I can take each person I know and rank them on a scale which is the degree of openness and love with which I receive them; the amount of careful attention I am willing to give them; the ability I have to be with them. Notice that the quality lies in me, not them.
Some people in my world are objects, which I have a fixed concept about and am not at all open to any information to the contrary.
I can change who they are just by opening myself to them.
The following passage from Dana’s writing that I want to share with you is also about love. It is from a Dear Folks Letter, apparently first published widely, after Dana died. Dana wrote these letters periodically to friends, family members and eventually a wider audience of subscribers. They are available on the Donella Meadows Institute website (http://donellameadows.org/).
OPERATE FROM LOVE
One is not allowed to say that in public any more. Anyone who calls upon the human capacity for brotherly and sisterly love, generosity, compassion, will be met with a hail of cynicism. Once when I tried to do so, a high government official stood up to say, "Of all scarce resources, love is the scarcest."
I just don't believe that. Love is not a scarce resource, it is an untapped one. Our jazzed-up, hustling, quantitative culture does not know how to tap it, how to discuss it, or even what it means.
I am a child of that culture, and worse, a scientifically trained one. I have been educated to trust in practicality, not in love. But I have also been trained to see whole systems, and the more I do that, the more I see that practicality and love are in fact the same thing.
What is love, but the ability to identify with someone or something beyond your own skin?
Love is the expansion of boundaries; the realization that another person, or family, or piece of land, or nation, or the whole earth is so intimately connected to you that your welfare and his, her, or its welfare are one and the same.
In truth, of course, we are all intimately interconnected with each other and with the earth. We have always been. Love has always been a practical idea, as well as a moral one.
Now it is not only practical but urgent. It is time to accept the astonishing notion that to be rational, to ensure our own preservation, much less that of nature and of future generations, what is required of us is to be GOOD.
We have to look far into the future, react to signals before they come, care for and share the resources of the earth, and moderate our numbers and desires.
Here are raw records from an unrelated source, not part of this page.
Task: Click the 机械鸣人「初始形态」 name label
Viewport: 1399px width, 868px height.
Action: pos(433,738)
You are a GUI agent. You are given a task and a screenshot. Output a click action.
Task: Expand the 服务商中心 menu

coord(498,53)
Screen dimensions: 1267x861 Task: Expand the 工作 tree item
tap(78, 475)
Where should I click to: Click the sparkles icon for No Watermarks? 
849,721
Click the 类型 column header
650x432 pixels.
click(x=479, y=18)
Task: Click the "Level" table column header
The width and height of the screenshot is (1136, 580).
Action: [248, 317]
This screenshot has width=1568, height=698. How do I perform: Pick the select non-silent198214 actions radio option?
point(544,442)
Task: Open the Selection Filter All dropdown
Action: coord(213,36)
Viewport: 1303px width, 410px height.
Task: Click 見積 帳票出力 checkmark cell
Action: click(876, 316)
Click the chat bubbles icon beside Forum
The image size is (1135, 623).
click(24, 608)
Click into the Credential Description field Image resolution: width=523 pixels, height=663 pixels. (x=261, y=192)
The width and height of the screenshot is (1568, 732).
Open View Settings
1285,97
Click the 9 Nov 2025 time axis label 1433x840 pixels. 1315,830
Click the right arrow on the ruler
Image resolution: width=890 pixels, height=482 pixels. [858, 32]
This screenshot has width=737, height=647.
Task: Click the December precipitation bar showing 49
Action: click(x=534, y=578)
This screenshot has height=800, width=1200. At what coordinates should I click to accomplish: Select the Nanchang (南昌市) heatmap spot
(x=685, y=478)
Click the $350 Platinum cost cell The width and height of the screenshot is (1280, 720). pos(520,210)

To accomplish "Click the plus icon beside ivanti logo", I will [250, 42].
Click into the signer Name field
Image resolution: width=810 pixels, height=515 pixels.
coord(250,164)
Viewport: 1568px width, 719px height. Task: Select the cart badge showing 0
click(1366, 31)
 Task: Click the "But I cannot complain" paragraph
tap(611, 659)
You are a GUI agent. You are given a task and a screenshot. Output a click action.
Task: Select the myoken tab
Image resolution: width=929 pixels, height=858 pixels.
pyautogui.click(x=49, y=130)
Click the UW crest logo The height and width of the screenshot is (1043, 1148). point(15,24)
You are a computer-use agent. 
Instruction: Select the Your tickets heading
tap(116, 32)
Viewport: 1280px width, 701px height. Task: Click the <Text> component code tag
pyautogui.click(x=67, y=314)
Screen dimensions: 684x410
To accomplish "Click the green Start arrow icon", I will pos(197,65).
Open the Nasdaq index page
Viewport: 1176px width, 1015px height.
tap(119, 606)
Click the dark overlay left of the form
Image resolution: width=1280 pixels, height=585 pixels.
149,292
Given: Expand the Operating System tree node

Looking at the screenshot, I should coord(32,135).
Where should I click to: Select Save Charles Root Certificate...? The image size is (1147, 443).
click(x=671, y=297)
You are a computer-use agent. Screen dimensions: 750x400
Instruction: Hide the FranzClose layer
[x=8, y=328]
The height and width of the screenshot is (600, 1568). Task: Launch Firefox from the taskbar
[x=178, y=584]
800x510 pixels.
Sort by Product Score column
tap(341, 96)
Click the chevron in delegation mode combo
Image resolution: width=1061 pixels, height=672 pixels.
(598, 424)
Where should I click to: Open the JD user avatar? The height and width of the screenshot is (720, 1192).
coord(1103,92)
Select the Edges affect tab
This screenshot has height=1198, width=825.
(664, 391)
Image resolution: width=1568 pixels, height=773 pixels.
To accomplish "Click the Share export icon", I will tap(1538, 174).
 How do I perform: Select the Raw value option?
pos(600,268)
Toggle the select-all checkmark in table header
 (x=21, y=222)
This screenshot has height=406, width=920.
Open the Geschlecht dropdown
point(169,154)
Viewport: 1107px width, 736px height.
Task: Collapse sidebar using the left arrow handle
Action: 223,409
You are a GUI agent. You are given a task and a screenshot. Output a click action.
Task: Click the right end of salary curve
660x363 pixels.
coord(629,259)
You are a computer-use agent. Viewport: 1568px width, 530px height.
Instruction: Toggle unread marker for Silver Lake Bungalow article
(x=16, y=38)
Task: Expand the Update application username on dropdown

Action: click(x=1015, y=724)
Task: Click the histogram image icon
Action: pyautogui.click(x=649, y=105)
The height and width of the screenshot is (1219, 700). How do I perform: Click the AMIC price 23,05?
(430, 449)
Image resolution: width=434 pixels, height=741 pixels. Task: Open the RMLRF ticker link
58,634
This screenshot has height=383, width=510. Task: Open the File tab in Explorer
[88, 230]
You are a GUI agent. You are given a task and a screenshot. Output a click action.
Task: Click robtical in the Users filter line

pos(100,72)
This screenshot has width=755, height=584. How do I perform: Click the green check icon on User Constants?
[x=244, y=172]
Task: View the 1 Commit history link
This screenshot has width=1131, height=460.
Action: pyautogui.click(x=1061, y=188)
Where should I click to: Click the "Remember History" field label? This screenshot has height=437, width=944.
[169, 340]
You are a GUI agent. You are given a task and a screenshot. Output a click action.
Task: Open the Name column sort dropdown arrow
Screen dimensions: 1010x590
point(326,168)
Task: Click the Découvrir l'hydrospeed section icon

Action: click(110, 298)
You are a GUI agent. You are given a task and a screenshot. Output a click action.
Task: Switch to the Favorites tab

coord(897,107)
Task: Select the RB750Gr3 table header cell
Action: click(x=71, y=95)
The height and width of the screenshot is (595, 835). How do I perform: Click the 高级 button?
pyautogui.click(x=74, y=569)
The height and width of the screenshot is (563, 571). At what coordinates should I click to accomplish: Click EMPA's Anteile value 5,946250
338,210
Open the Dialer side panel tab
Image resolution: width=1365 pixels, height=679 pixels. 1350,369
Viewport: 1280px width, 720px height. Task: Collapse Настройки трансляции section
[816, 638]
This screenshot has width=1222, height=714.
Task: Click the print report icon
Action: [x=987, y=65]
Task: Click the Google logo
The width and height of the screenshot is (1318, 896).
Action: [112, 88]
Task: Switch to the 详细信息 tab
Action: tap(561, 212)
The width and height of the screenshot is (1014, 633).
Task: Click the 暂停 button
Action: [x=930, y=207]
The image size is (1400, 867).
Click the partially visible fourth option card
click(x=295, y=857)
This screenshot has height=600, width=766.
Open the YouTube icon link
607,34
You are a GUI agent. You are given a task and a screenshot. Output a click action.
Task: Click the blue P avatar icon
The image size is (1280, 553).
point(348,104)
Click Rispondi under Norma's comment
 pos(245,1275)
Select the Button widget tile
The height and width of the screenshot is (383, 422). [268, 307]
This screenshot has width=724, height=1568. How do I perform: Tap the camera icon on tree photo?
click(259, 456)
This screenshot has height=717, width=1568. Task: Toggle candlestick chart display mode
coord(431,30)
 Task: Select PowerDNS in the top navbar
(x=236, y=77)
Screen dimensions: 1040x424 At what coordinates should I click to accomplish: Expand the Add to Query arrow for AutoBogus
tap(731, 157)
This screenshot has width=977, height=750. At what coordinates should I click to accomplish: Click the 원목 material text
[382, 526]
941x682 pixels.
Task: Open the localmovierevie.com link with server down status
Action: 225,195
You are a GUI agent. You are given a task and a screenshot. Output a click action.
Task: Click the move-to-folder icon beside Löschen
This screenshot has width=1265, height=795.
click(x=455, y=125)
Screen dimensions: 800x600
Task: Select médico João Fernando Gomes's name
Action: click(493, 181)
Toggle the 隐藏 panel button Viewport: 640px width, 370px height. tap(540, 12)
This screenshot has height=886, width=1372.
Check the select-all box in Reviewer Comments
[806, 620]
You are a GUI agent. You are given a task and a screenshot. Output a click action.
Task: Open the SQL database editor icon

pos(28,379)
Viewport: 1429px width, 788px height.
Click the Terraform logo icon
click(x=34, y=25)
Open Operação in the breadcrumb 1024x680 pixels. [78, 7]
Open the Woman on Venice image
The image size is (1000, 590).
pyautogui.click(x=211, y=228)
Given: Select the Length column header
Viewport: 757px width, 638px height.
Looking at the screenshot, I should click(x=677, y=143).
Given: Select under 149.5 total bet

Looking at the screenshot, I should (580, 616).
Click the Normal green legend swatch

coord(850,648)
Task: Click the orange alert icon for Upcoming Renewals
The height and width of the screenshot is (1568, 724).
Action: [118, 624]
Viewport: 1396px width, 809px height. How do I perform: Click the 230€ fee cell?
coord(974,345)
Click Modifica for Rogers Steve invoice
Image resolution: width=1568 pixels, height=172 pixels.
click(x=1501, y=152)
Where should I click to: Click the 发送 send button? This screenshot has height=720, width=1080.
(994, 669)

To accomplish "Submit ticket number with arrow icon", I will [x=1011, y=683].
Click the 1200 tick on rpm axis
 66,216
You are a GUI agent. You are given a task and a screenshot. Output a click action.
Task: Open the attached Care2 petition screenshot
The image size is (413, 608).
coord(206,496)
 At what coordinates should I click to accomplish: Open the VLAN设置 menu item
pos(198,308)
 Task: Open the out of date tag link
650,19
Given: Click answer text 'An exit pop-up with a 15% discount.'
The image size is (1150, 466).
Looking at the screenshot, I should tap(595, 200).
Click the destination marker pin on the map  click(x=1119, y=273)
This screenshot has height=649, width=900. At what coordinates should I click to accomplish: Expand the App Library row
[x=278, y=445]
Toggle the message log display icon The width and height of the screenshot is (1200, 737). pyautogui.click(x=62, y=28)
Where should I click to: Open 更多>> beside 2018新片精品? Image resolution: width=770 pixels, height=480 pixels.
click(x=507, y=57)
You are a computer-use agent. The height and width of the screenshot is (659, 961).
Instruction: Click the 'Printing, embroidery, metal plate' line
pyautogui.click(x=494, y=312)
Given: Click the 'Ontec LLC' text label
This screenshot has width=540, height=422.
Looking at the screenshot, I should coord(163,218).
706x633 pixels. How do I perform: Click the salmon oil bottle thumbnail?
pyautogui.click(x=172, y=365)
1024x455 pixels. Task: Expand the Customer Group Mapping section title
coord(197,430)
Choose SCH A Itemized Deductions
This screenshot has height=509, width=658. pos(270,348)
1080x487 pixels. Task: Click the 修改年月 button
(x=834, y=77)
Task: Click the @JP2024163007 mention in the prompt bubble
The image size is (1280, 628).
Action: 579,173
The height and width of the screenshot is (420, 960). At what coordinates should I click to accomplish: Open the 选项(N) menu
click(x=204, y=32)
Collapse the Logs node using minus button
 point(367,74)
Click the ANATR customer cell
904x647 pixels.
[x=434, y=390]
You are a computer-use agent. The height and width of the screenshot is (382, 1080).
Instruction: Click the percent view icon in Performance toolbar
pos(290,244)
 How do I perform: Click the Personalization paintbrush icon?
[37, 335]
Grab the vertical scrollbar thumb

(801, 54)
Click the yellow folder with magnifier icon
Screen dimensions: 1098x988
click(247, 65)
We have to create a culture that draws out of us not only our technical creativity, our entrepreneurial cleverness, our individualism, competitiveness, and cynicism, but also our wisdom and our goodness.
It can be done. We can be patient with ourselves and others as we all confront a changing world. We can empathize with resistance to change; there is some clinging to the ways of unsustainability within each of us. We can include everyone in the challenge; everyone will be needed. We can listen to the cynicism around us and pity those who indulge in it, but refuse to indulge in it ourselves.
The world can pass safely through the adventure of bringing itself to sustainability, only if people view themselves and others with compassion. That compassion is there, within all of us, just waiting to be used, the greatest resource of all, and one with no limits.